Problem requirements: Your answer must be the full set of entries, repeated exactly.

[Stored data entries]
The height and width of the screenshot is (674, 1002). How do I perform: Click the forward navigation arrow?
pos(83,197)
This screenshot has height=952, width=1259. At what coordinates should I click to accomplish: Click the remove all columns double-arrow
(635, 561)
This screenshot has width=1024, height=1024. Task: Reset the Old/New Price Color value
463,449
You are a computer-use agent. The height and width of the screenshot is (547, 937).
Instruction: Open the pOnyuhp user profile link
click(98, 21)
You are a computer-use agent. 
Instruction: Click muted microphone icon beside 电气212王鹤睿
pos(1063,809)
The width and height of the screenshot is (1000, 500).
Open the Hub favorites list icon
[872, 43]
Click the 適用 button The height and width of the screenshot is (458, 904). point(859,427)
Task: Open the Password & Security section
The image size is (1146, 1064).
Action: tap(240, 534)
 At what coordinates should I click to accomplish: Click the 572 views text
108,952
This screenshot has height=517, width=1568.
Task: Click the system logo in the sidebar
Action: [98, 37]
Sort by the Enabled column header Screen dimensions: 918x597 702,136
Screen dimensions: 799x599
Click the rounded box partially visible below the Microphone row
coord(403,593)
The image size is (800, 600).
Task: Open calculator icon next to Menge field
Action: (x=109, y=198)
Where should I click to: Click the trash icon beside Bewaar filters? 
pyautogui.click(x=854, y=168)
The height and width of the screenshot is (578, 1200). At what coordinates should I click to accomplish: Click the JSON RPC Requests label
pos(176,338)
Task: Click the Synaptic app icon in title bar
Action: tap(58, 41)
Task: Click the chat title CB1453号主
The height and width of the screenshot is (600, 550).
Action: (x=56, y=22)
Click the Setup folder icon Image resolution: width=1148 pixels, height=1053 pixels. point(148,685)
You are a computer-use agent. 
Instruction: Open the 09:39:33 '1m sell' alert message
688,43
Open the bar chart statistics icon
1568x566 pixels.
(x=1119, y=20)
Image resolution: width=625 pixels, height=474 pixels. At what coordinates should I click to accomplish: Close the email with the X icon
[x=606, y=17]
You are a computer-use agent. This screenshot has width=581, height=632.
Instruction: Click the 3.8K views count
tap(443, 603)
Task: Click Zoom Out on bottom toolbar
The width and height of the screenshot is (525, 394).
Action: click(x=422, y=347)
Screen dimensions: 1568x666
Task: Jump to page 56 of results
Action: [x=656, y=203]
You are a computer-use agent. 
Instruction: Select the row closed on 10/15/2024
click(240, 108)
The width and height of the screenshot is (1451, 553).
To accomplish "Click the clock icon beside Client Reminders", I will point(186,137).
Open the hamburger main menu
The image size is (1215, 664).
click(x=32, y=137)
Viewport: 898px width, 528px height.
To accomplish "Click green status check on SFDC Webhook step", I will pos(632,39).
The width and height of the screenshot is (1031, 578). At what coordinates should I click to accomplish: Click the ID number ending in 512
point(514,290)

Exercise solution:
The height and width of the screenshot is (674, 1002). How do I perform: Click the forward navigation arrow?
pos(83,197)
This screenshot has height=952, width=1259. At what coordinates should I click to accomplish: Click the remove all columns double-arrow
(635, 561)
This screenshot has width=1024, height=1024. Task: Reset the Old/New Price Color value
463,449
You are a computer-use agent. The height and width of the screenshot is (547, 937).
Instruction: Open the pOnyuhp user profile link
click(98, 21)
You are a computer-use agent. 
Instruction: Click muted microphone icon beside 电气212王鹤睿
pos(1063,809)
The width and height of the screenshot is (1000, 500).
Open the Hub favorites list icon
[872, 43]
Click the 適用 button The height and width of the screenshot is (458, 904). point(859,427)
Task: Open the Password & Security section
The image size is (1146, 1064).
Action: tap(240, 534)
 At what coordinates should I click to accomplish: Click the 572 views text
108,952
This screenshot has height=517, width=1568.
Task: Click the system logo in the sidebar
Action: [98, 37]
Sort by the Enabled column header Screen dimensions: 918x597 702,136
Screen dimensions: 799x599
Click the rounded box partially visible below the Microphone row
coord(403,593)
The image size is (800, 600).
Task: Open calculator icon next to Menge field
Action: (x=109, y=198)
Where should I click to: Click the trash icon beside Bewaar filters? 
pyautogui.click(x=854, y=168)
The height and width of the screenshot is (578, 1200). At what coordinates should I click to accomplish: Click the JSON RPC Requests label
pos(176,338)
Task: Click the Synaptic app icon in title bar
Action: tap(58, 41)
Task: Click the chat title CB1453号主
The height and width of the screenshot is (600, 550).
Action: (x=56, y=22)
Click the Setup folder icon Image resolution: width=1148 pixels, height=1053 pixels. point(148,685)
You are a computer-use agent. 
Instruction: Open the 09:39:33 '1m sell' alert message
688,43
Open the bar chart statistics icon
1568x566 pixels.
(x=1119, y=20)
Image resolution: width=625 pixels, height=474 pixels. At what coordinates should I click to accomplish: Close the email with the X icon
[x=606, y=17]
You are a computer-use agent. This screenshot has width=581, height=632.
Instruction: Click the 3.8K views count
tap(443, 603)
Task: Click Zoom Out on bottom toolbar
The width and height of the screenshot is (525, 394).
Action: click(x=422, y=347)
Screen dimensions: 1568x666
Task: Jump to page 56 of results
Action: [x=656, y=203]
You are a computer-use agent. 
Instruction: Select the row closed on 10/15/2024
click(240, 108)
The width and height of the screenshot is (1451, 553).
To accomplish "Click the clock icon beside Client Reminders", I will point(186,137).
Open the hamburger main menu
The image size is (1215, 664).
click(x=32, y=137)
Viewport: 898px width, 528px height.
To accomplish "Click green status check on SFDC Webhook step", I will pos(632,39).
The width and height of the screenshot is (1031, 578). At what coordinates should I click to accomplish: Click the ID number ending in 512
point(514,290)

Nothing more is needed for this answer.